Answer

**step1** Understanding the Problem

The problem asks us to evaluate the indefinite integral of the function $$7^{3x}$$. This is a fundamental operation in calculus, which finds the antiderivative of a given function.

**step2** Recalling the General Integration Rule for Exponential Functions

To solve this, we recall the standard integration formula for exponential functions of the form $$a^{kx}$$. The rule states that for a constant base $$a > 0$$ ($$a \neq 1$$) and a constant $$k$$:
$$\int a^{kx} \text{ d}x = \frac{a^{kx}}{k \ln a} + C$$
where $$\ln a$$ represents the natural logarithm of $$a$$, and $$C$$ is the constant of integration (representing all possible antiderivatives).

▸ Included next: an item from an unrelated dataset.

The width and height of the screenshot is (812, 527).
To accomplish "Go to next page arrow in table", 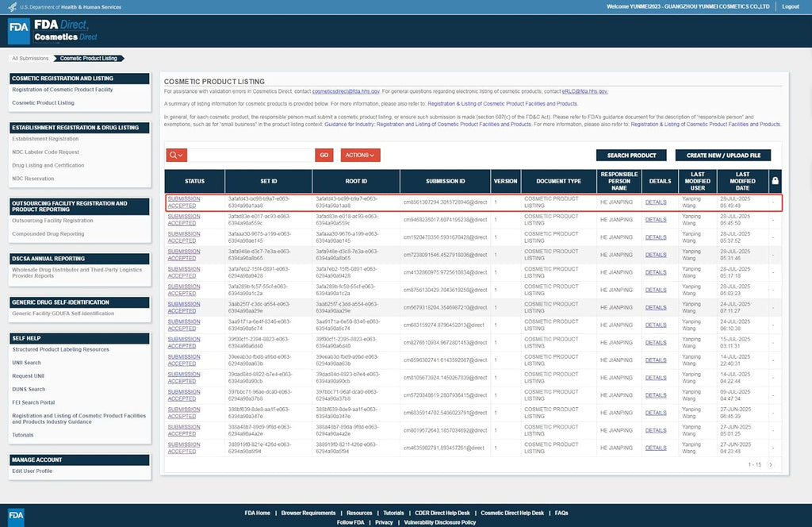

**step3** Identifying Parameters in the Given Problem

In our specific problem, we are asked to integrate $$7^{3x}$$.
By comparing this to the general form $$a^{kx}$$, we can identify the corresponding values:
The base $$a$$ is 7.
The coefficient of $$x$$ in the exponent, $$k$$, is 3.

**step4** Applying the Integration Rule

Now, we substitute the identified values of $$a=7$$ and $$k=3$$ into the general integration formula:
$$\int 7^{3x} \text{ d}x = \frac{7^{3x}}{3 \ln 7} + C$$

**step5** Comparing with Options and Concluding the Solution

We compare our derived result with the provided options:
A. $$\dfrac {7^{3x}}{3\ln 7}+C$$
B. $$\dfrac {1}{3}7^{3x}+C$$
C. $$\dfrac {7^{3x}}{\ln 7}+C$$
D. $$(3x+1)7^{3x+1}+C$$
Our calculated result, $$\dfrac {7^{3x}}{3\ln 7}+C$$, exactly matches option A. Therefore, the correct evaluation of the integral is option A.